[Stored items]
===============
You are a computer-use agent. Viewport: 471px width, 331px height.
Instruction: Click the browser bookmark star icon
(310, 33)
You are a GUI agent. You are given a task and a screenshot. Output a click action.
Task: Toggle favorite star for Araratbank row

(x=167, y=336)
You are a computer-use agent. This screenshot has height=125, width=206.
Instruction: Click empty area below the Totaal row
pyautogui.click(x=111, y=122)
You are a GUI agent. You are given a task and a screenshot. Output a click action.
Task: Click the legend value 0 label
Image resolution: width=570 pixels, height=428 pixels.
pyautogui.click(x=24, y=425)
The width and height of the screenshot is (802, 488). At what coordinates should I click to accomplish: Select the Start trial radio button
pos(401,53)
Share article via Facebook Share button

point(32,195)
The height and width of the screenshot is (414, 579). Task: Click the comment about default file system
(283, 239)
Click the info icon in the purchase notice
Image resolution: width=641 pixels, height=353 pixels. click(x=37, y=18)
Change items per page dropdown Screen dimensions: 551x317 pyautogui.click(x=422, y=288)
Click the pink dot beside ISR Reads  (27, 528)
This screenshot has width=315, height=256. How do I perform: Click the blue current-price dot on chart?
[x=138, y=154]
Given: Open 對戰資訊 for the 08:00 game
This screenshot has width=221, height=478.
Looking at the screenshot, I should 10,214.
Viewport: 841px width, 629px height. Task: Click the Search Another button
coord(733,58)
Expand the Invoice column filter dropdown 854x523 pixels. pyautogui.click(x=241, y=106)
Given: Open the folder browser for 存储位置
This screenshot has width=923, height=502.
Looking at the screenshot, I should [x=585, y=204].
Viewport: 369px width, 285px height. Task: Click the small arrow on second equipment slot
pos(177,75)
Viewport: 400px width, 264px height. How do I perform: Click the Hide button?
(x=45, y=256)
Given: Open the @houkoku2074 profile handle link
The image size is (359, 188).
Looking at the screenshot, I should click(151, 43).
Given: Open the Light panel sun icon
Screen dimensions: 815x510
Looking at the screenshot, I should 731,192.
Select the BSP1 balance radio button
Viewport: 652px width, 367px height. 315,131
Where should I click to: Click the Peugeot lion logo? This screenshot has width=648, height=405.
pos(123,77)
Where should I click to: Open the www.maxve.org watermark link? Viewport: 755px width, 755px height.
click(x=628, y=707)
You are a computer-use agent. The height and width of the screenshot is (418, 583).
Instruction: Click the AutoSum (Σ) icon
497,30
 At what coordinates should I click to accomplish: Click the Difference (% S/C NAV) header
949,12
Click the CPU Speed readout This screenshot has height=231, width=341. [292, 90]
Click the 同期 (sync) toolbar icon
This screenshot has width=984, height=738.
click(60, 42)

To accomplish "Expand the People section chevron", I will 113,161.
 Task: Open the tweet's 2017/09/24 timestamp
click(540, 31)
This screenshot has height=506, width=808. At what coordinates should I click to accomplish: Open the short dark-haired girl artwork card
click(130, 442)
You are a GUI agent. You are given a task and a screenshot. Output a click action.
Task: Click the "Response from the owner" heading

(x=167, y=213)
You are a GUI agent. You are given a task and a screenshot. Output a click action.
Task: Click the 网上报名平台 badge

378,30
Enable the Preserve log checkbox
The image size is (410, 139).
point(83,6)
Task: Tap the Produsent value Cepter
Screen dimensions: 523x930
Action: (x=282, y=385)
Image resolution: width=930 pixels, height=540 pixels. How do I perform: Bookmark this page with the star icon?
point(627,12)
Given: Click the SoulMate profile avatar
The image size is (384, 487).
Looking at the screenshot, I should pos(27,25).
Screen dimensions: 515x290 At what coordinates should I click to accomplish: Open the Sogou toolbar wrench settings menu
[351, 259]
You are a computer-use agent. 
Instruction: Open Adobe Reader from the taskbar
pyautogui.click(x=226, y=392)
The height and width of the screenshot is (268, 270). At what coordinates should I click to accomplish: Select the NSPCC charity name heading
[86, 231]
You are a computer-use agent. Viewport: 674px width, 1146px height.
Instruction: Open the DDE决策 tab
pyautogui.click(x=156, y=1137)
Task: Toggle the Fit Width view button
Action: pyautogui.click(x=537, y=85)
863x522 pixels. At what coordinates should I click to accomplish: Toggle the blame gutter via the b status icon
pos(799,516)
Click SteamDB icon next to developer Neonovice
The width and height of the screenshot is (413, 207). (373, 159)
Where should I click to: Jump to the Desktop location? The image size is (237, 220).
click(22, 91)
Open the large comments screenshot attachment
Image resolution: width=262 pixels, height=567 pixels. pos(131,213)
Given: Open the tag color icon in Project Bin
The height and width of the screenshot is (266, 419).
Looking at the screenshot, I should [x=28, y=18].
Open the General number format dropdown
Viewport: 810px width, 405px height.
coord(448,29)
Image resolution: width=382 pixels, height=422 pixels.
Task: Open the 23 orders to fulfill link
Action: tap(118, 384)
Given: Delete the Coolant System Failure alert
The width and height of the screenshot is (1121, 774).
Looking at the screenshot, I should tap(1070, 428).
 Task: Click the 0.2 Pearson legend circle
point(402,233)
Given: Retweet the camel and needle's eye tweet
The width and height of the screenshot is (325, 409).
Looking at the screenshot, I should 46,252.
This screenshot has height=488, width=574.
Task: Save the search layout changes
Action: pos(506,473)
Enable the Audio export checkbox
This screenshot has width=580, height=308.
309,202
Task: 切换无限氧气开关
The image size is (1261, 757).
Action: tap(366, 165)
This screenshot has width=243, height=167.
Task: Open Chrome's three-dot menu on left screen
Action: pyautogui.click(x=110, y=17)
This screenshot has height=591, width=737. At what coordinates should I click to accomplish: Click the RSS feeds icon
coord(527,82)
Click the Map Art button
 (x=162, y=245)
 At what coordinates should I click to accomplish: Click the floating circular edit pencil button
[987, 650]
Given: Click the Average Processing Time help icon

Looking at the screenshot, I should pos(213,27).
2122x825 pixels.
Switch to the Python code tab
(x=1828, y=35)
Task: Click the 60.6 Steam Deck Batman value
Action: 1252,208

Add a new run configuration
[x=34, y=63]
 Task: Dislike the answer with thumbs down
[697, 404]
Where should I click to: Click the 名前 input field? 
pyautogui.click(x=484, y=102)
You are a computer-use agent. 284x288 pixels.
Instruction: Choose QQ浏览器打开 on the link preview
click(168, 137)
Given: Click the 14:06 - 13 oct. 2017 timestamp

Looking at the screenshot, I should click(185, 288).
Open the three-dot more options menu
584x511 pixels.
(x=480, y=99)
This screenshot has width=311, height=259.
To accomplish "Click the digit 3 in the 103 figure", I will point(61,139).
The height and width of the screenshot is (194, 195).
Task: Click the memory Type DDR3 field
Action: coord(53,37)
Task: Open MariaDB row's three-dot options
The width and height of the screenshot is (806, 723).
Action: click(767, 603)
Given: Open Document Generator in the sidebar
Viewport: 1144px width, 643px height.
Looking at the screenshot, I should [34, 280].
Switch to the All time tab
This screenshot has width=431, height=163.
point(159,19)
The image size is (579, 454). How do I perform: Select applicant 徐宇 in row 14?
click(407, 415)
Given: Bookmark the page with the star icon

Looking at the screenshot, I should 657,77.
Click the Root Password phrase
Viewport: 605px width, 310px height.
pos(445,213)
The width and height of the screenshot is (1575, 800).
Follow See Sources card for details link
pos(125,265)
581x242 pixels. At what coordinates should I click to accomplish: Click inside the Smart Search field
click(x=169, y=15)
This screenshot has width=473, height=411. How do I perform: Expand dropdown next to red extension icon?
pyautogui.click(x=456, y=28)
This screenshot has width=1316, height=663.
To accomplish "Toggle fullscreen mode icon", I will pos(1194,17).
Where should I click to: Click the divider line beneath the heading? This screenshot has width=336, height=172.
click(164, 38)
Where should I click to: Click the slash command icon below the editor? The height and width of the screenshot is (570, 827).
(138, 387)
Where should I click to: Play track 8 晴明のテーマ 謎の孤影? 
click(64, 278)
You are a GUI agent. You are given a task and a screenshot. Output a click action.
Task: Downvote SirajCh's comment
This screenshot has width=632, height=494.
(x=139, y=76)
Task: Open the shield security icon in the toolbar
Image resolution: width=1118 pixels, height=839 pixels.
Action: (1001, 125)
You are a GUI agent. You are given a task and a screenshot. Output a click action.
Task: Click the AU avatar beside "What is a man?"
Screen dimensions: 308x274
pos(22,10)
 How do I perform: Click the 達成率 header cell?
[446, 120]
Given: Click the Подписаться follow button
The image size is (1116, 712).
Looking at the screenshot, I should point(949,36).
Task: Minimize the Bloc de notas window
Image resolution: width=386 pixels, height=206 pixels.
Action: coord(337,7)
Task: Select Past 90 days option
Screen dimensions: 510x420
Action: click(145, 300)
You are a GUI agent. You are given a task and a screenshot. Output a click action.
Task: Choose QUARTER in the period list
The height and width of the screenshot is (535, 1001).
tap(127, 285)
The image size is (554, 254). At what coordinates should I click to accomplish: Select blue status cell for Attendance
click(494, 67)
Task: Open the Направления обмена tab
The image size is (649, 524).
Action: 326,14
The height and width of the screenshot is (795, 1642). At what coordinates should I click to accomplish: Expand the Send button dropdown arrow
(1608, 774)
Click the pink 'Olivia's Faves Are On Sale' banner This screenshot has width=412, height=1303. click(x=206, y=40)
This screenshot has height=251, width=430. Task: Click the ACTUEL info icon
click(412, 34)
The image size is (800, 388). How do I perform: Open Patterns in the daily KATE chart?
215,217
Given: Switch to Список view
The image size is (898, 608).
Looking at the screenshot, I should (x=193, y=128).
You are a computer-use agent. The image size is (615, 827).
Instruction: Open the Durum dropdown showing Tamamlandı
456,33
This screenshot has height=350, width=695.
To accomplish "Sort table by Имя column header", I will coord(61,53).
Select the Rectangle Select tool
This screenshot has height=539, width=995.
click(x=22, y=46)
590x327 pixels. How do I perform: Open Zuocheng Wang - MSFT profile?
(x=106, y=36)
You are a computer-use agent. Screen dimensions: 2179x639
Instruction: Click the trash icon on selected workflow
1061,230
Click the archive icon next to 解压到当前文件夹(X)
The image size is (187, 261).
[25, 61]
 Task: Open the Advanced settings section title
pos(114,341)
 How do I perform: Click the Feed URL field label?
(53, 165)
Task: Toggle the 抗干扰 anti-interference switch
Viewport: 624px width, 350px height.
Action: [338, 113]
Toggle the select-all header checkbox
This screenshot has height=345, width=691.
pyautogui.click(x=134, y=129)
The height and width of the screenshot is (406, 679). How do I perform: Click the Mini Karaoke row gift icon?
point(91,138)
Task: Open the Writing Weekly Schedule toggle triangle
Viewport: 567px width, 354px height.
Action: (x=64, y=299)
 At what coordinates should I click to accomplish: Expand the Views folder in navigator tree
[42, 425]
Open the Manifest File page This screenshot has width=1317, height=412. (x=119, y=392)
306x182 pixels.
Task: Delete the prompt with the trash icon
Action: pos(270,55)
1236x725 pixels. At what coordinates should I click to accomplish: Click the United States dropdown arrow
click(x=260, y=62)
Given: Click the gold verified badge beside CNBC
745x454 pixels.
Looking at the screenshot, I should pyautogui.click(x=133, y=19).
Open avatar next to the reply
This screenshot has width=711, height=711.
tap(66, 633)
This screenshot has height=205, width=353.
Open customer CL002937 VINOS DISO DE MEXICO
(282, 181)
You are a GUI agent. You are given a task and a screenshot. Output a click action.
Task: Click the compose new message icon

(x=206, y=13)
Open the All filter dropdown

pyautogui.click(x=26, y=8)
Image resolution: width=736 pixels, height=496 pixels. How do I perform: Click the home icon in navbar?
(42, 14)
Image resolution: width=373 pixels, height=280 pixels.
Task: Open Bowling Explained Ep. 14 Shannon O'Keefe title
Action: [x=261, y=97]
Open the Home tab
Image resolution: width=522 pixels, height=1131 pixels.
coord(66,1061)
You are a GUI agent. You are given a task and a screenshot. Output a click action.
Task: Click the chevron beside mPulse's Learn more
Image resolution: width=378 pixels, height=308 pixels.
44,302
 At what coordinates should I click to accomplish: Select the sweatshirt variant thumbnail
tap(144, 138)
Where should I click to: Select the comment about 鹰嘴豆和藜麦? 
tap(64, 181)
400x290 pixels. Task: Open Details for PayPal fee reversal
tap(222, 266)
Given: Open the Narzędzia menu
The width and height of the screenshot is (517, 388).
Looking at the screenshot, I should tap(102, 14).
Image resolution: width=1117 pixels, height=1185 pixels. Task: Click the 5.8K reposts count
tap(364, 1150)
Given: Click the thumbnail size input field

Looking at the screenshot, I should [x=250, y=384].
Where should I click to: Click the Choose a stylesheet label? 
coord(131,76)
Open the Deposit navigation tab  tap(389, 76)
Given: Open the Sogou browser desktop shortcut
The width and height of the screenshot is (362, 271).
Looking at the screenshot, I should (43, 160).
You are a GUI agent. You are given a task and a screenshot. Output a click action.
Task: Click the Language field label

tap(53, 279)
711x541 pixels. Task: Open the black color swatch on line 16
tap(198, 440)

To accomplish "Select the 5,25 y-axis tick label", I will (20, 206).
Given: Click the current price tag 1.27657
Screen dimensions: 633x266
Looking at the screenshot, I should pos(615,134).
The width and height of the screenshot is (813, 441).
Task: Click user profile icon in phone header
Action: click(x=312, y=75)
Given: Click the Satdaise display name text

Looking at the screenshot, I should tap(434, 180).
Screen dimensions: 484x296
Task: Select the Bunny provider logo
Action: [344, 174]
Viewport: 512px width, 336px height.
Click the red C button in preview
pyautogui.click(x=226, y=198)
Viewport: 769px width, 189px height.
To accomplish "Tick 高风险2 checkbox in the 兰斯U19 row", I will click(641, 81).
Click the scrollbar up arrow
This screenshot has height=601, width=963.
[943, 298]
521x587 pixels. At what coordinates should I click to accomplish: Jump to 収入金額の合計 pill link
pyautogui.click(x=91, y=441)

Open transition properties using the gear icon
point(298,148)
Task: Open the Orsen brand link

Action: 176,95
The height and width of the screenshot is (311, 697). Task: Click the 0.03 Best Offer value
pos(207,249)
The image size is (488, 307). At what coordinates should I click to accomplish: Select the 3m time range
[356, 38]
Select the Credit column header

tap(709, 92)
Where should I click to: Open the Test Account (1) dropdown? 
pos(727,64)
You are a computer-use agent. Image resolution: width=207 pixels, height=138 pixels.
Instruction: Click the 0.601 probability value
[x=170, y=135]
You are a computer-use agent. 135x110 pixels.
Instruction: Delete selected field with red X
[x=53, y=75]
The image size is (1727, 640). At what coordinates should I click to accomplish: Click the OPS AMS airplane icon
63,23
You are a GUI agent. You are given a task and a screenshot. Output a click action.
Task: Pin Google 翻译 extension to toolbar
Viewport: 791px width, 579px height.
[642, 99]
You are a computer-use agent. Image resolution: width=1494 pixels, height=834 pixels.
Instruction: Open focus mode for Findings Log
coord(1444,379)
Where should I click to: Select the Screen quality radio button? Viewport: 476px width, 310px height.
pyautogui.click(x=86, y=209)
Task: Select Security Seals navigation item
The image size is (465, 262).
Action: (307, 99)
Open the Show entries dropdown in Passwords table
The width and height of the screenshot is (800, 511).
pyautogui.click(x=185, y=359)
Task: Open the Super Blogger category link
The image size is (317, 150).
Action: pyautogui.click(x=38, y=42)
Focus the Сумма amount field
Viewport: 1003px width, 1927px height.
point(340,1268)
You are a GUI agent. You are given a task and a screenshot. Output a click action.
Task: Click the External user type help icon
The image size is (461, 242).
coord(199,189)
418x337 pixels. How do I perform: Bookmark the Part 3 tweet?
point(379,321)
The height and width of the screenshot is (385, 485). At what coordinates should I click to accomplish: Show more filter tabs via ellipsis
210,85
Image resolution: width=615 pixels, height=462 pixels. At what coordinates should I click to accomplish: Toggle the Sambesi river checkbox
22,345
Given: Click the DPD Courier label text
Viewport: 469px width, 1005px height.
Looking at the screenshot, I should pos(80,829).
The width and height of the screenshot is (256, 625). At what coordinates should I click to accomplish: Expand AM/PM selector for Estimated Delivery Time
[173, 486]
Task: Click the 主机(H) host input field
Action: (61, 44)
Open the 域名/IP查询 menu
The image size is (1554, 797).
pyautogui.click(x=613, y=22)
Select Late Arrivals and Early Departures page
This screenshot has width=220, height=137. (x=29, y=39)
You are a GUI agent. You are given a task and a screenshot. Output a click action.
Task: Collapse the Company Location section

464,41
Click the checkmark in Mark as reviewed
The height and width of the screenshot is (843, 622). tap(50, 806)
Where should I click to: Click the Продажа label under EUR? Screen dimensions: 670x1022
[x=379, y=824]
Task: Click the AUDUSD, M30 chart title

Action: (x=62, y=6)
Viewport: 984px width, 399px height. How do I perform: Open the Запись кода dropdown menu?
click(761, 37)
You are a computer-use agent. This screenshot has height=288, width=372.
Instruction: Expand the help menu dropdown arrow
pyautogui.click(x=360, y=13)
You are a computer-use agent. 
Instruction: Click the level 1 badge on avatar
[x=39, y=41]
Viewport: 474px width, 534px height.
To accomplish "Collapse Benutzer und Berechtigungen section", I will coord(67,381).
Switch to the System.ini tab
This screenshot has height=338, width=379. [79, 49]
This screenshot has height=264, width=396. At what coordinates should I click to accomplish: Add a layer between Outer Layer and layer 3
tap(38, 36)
===============
There is a line with "Given: Delete the" and a line with "This screenshot has width=311, height=259." above. Copy exactly those two lines and all lines between them, with nothing else.

* YOUR SOLUTION
Given: Delete the Coolant System Failure alert
The width and height of the screenshot is (1121, 774).
Looking at the screenshot, I should tap(1070, 428).
 Task: Click the 0.2 Pearson legend circle
point(402,233)
Given: Retweet the camel and needle's eye tweet
The width and height of the screenshot is (325, 409).
Looking at the screenshot, I should 46,252.
This screenshot has height=488, width=574.
Task: Save the search layout changes
Action: pos(506,473)
Enable the Audio export checkbox
This screenshot has width=580, height=308.
309,202
Task: 切换无限氧气开关
The image size is (1261, 757).
Action: tap(366, 165)
This screenshot has width=243, height=167.
Task: Open Chrome's three-dot menu on left screen
Action: pyautogui.click(x=110, y=17)
This screenshot has height=591, width=737. At what coordinates should I click to accomplish: Click the RSS feeds icon
coord(527,82)
Click the Map Art button
 (x=162, y=245)
 At what coordinates should I click to accomplish: Click the floating circular edit pencil button
[987, 650]
Given: Click the Average Processing Time help icon

Looking at the screenshot, I should pos(213,27).
2122x825 pixels.
Switch to the Python code tab
(x=1828, y=35)
Task: Click the 60.6 Steam Deck Batman value
Action: 1252,208

Add a new run configuration
[x=34, y=63]
 Task: Dislike the answer with thumbs down
[697, 404]
Where should I click to: Click the 名前 input field? 
pyautogui.click(x=484, y=102)
You are a computer-use agent. 284x288 pixels.
Instruction: Choose QQ浏览器打开 on the link preview
click(168, 137)
Given: Click the 14:06 - 13 oct. 2017 timestamp

Looking at the screenshot, I should click(185, 288).
Open the three-dot more options menu
584x511 pixels.
(x=480, y=99)
This screenshot has width=311, height=259.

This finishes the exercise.